Ciudadanos del valle de México y municipios del estado conurbado, que perdieron todo, muebles, ropa, enceres, documentos, todo, también sus carros bajo el agua pestilente ya inservibles… ¿qué destino les espera?
Sería mejor que se vayan a los hangares del Ejército o de la Marina, para ver si los pueden llevar a Haitì y reciban ayuda digna.
Pero no solo Calderón, también Marcelo Ebrard, con su capricho del tren turístico que costará 17 mil millones de pesos, con lo que se podría remediar ríos como el de Las Remedios, y no vuelva a causar desgracia a familias mexicanas.
Mientras tanto, seco y confortable, en Los Pinos, pero mojado por dentro con Ron con Coca, el presidente Calderón pone oídos a gritos desesperados que vienen de los damnificados.
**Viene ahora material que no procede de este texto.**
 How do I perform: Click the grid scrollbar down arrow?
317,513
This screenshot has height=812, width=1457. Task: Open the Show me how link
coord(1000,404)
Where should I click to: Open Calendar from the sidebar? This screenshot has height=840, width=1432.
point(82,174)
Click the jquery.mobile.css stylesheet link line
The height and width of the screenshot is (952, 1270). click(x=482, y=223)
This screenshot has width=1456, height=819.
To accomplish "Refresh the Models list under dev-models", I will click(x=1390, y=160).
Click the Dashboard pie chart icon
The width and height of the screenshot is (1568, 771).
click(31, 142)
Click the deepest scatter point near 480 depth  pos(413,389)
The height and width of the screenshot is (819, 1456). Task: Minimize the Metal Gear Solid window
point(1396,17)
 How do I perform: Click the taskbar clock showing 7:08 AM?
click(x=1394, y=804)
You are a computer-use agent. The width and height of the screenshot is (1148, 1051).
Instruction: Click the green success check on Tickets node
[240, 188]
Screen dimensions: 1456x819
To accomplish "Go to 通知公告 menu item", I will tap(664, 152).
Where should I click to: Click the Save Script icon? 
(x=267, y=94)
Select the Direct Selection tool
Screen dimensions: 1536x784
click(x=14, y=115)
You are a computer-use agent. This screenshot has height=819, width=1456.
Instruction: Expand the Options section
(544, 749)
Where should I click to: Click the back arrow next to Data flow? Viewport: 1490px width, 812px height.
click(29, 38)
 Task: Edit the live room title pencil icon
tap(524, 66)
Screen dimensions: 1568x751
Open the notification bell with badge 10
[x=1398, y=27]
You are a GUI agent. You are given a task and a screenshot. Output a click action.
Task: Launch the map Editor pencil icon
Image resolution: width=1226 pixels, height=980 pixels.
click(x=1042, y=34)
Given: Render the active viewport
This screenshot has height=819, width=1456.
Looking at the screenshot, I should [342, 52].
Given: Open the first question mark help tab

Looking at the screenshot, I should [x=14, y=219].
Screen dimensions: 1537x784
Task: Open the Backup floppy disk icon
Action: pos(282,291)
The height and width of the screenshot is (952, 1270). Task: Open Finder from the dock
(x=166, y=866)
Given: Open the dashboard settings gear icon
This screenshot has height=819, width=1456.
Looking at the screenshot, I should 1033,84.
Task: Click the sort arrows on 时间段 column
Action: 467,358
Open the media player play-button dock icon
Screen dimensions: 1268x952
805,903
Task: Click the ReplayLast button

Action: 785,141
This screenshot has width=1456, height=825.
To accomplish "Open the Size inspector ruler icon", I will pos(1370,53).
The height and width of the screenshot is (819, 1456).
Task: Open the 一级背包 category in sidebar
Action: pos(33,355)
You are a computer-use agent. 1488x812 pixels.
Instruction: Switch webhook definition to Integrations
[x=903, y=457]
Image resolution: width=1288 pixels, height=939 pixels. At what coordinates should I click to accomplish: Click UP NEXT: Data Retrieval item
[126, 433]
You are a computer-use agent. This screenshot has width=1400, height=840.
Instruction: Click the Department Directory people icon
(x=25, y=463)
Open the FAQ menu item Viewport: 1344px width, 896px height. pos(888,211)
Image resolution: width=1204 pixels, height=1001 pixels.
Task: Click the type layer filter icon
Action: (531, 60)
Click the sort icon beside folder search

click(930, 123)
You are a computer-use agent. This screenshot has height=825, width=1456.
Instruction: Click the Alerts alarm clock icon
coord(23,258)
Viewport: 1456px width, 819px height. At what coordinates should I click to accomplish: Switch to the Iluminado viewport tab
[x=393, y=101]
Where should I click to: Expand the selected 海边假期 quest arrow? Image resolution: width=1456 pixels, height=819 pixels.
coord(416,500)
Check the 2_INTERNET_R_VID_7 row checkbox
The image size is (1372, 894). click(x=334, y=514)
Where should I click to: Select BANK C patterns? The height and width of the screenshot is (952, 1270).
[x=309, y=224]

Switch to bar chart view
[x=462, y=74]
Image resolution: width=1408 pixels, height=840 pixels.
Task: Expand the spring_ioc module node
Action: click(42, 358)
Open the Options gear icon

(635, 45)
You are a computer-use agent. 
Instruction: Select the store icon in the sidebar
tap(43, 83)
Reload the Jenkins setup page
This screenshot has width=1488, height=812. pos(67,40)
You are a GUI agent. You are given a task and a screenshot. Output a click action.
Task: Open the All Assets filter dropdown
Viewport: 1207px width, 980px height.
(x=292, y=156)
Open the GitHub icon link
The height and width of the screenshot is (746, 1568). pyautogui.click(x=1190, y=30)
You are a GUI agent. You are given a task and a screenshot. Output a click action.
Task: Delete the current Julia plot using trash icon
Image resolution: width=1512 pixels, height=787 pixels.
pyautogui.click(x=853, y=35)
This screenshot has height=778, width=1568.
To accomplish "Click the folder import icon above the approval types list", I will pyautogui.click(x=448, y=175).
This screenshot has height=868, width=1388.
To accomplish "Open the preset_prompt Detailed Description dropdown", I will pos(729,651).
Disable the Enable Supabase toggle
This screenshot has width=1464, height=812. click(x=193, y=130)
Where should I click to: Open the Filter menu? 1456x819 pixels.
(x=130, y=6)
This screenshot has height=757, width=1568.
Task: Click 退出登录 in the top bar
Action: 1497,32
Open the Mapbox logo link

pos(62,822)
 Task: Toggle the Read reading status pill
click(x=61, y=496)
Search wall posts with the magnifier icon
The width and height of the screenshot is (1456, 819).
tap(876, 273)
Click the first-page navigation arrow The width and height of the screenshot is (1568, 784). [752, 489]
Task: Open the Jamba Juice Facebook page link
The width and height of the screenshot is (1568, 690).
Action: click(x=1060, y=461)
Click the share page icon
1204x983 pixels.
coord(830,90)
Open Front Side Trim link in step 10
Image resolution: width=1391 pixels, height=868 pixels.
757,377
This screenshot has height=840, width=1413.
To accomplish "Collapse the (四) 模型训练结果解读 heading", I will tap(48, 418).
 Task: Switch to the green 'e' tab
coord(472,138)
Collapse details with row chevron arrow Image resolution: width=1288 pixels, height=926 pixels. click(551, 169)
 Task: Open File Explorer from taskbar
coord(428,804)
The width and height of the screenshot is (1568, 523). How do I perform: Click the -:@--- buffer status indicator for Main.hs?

¡Ayuda por piedad!!!... es el grito desesperado, y en el valle de Chalco mientras más pasa el tiempo, más crece el miedo de sus habitantes a que la anegación en la que viven desde la madrugada del pasado viernes se agrave, y es que en lugar de bajar las aguas negras y pestilentes suben de nivel y las casas se hunden y derrumban ante esos gritos de desesperación e impotencia, llorando y esperando ayuda desde las azoteas.
Todos los gobernantes saben- del D.F, Edomex y Federal-, el riesgo de las precipitaciones pluviales, sin que nadie sea capaz de resolver el problema que ocasiona tanta desgracia. Año con año se producen estas inundaciones, se revientan canales, tuberías, ríos y lagunas. Apenas hace meses, amplias zonas de Cuahutitlàn ,Edomex, quedaron bajo agua. La autopista México-Puebla sepultó autos, camiones, autobuses, y paralizó la zona y la vía al Sur Sureste del país.
Que podemos esperar de Calderón, de Marcelo, y de Peña Nieto, de todos estos “ próceres de la patria, cuando en este año electoral- como 2010- la clase política toda gastarán algo asì como 10 mil millones de pesos del dinero público y sus gobiernos, legisladores, lideres, incapaces de poner fin a estas inundaciones como la de Tabasco también.
Nadie, salvo el narcotráfico, ha puesto en su lugar a Calderón- y vaya que no comulgamos con los barones de la droga- a muchos que conoció este reportero y trató como presos que éramos , durante mi cárcel política, que no por defraudador como etiquetaron por escribir verdades como esta.
El presidente Calderón pagará caro, muy caro, su ineficacia para gobernar, sus dislates, omisiones, sus pleitos con Tirios y Troyanos agraviados quienes se la van a cobrar tarde que temprano, pese a su cínica convocatoria del pasado 5 de febrero en Querétaro cuna de la promulgación de la Constitución de 1917, en donde convoco a la ¡“Reconciliación Nacional”!...Cínico, rijoso, ingrato, borracho y desmemoriado.